Hoseok Tae'nin elindeki kaseyi alıp kendisi karıştırmaya başladı. Bu sırada odanın kapısı hızla açıldı ve sandalyede oturan Jungkook ayağa kalktı.
"Hey!"
Jungkook'un sesiyle arkasına dönen Hoseok, kimseye aldırmadan Yoongi'nin yanına gelen adama baktı. Tam kardeşinin yanından çekilmesini söyleyecekti ki adam onlara bakarak kapşonunu çıkardığında duraksadı.
"Jin?"
Seokjin hiçbir şey söylemeden cebinden bir kağıt parçası çıkardı ve Hoseok'a uzattı.
"Bunların hepsine ihtiyacım olacak, bol miktarda."

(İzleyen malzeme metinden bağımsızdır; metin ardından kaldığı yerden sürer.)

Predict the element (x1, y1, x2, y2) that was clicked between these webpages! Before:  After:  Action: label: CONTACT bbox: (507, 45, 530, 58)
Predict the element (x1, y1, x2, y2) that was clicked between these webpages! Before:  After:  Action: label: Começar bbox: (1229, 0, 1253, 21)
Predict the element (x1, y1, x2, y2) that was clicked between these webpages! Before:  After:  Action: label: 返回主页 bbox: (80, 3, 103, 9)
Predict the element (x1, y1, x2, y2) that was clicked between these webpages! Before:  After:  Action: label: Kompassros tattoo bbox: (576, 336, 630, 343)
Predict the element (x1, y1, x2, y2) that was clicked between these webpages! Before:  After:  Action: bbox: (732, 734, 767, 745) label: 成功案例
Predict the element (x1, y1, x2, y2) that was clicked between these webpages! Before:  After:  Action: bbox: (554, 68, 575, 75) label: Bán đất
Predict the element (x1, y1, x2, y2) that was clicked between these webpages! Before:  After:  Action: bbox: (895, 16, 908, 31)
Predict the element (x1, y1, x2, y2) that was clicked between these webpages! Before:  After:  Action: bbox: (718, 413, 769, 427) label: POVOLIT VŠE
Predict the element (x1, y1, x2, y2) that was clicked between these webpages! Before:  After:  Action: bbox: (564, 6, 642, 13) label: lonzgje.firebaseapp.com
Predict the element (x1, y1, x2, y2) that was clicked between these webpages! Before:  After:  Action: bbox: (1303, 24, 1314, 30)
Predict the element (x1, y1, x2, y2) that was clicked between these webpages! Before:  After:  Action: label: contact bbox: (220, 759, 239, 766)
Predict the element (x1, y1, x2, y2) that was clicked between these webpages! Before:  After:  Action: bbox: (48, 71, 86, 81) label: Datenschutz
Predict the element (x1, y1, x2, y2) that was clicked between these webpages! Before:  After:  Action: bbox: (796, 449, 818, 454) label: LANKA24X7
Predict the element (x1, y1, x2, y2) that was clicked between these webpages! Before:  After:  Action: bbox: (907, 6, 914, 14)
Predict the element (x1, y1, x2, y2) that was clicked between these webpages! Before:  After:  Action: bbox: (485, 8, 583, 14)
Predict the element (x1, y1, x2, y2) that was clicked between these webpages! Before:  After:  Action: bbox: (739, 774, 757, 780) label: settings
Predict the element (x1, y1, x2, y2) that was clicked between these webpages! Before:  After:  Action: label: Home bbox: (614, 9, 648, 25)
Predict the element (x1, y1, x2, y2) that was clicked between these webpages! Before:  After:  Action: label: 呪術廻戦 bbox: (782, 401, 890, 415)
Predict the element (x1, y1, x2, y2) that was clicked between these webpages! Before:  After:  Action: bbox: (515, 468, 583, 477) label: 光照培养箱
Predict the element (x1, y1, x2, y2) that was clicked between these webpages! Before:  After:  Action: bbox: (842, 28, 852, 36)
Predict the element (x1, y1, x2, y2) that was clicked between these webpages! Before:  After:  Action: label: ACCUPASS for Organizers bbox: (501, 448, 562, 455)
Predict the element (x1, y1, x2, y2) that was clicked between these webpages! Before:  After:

Diye ekleyip Yoongi'nin sargıların kontrol etmeye dönmuştü ki etraf aniden sarsıldığında Hoseok başını kaldırdı.
"Bu da neydi?"
Jungkook aceleyle kapıya yöneldi.
"Gidip kontrol edeceğim."
O odadan çıkarken Hoseok kılıcını aldı. Kağıtta yazan malzemeleri almak için enstitünün mahzenine inmeleri gerekiyordu. Kağıdı Tae'ye verdi ve birlikte Jungkook'un arkasından çıktılar.
Jungkook büyük kapıdan içeri girdi. Geçidin kapısı açık olduğundan mavi ışık etrafa yansıyordu. Ne Seojoon ne de Jimin ortalıkta yoktu.
"Jimin?"
Ses gelmemişti. Ona bir şey olmuş olma ihtimali bile korkudan ellerinin titremesine sebep oluyordu. Geçit neden açıktı, burada ne olmuştu Jimin neredeydi? Kaşlarını çatarak merdivenlerden indi ve yere saplanmış mızrakların yanında durdu. Mızrakların oluşturduğu şeklin ne olduğunu anladığında birini çıkarmak için kavradı.
"Aklından bile geçirme."
Hemen arkasından gelen sesin kime ait olduğunu anına çözmüştü.
"Woobin."
"Bont"
Jungkook duyduğu isimle geriledi.
"Diğer adımı nereden biliyorsun? Kimse beni böyle çağırmaz."
๑๑๑๑๑๑๑
"Doğru mu? Woobin benim babam mı?"
Jimin saçlarını karıştırarak sorduğunda Namjoon başta sessiz kalmış olsada sonra anlatmaya karar vermiş olacak ki sıkıntıyla nefes vermişti.
"Aslında harika bir adamdı ta ki merkezle ters düşene kadar. Annen kadehi alıp kaçtığında merkezin ona vereceği cezadan o kadar korktu ki evini yakıp küle çevirdi. Küllerin içinde bir erkeğin ve bir çocuğun kalıntılarını bulduk."
ŞİMDİ OKUDUĞUN
Ölümlü Kadeh | Jikook |
Fantasy| Tamamlandı | ☁ Gizli güçlere sahip bir iblis avcısı olduğunu bilmeden büyüyen Park Jimin, arkadaşı Kim Taehyung ile "Pandemonium" adlı bir gece kulübüne gider ve o akşam işlenen bir cinayete tanık olur. Bu anı gördükten sonra doğaüstü olaylar peşi...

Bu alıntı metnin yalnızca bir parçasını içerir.